Author: Rose Marie Beebe Publisher: University of Oklahoma Press ISBN: 0806153563 Category : History Languages : en Pages : 489
Book Description
This copious collection of reminiscences, reports, letters, and documents allows readers to experience the vast and varied landscape of early California from the viewpoint of its inhabitants. What emerges is not the Spanish California depicted by casual visitors—a culture obsessed with finery, horses, and fandangos—but an ever-shifting world of aspiration and tragedy, pride and loss. Conflicts between missionaries and soldiers, Indians and settlers, friends and neighbors spill from these pages, bringing the ferment of daily life into sharp focus.
Author: Ida Pfeiffer Publisher: Good Press ISBN: Category : Fiction Languages : en Pages : 471
Book Description
A Woman's Journey Round The World is a travelogue by Ida Pfeiffer. Pfeiffer was a 19th century explorer, travel writer, and ethnographer. She was known as one of the first lone female travelers in history.

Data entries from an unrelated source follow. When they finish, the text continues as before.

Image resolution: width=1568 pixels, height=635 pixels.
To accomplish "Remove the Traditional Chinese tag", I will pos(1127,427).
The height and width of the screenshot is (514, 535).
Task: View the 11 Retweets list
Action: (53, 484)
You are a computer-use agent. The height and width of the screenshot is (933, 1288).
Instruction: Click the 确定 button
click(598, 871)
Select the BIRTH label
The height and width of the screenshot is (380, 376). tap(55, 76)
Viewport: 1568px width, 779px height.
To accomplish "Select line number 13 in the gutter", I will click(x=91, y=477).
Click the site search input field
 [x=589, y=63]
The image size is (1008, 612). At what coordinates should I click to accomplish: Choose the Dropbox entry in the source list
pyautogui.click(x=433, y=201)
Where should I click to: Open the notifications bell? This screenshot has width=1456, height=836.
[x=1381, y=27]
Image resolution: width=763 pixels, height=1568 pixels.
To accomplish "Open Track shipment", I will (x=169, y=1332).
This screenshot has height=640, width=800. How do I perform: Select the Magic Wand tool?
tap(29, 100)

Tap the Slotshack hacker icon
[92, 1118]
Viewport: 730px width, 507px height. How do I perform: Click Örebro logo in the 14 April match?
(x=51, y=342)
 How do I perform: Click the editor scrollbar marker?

Author: Siobhan McDonnell Publisher: University of Hawaii Press ISBN: 0824897196 Category : Social Science Languages : en Pages : 265
Book Description
Throughout Oceania, land is central to identity because it is understood to be spiritually nourishing and sustaining. Land is the mother. Land, and the kinship it nurtures, is the basis for sustaining livelihoods and ways of life. Therefore, Indigenous dispossession from the land has deep and far-reaching consequences. My Land, My Life: Dispossession at the Frontier of Desire explores the land rush that took place in Vanuatu from 2001 to 2014 which resulted in over ten percent of all customary land being leased. In this book, Siobhan McDonnell offers new insights into the drivers of capitalist land transformations. Using multi-scalar and multi-sited ethnography, she describes not simply a linear march toward commodification of the landscape by foreign interests, but a complex web replete with the local powerful Indigenous men involved in manipulating power and property. McDonnell meticulously describes land-leasing processes and maps the relationships between investors, middlemen, and local men. She shows how property is a tool with which foreigners reassert capitalism and neocolonial control over Indigenous landscapes. The legal identity of “landowner” contains foundational contradictions between the rights established in Vanuatu’s kastom system and those afforded by property, as individualized rights over land. Property has also created sites for the production of masculine authority and enabled men to manipulate claims to land and entrench their personal power. This book explores how transactions of customary land have created new domains of agency and frontiers of desire: foreign desire to possess land and local desire to lease land for cash. It concludes with a discussion of Vanuatu’s constitutional and land reform package, drafted by the author, which took effect in 2014 and delivered a more empathetic approach to Indigenous land rights and ended the land rush. Informed by decades of study, legal work, and community engagement, My Land, My Life demonstrates an engaged anthropological practice based on reciprocity that responds directly to what Indigenous people have asked for. This book is certain to appeal to a wide range of scholars as well as policy makers.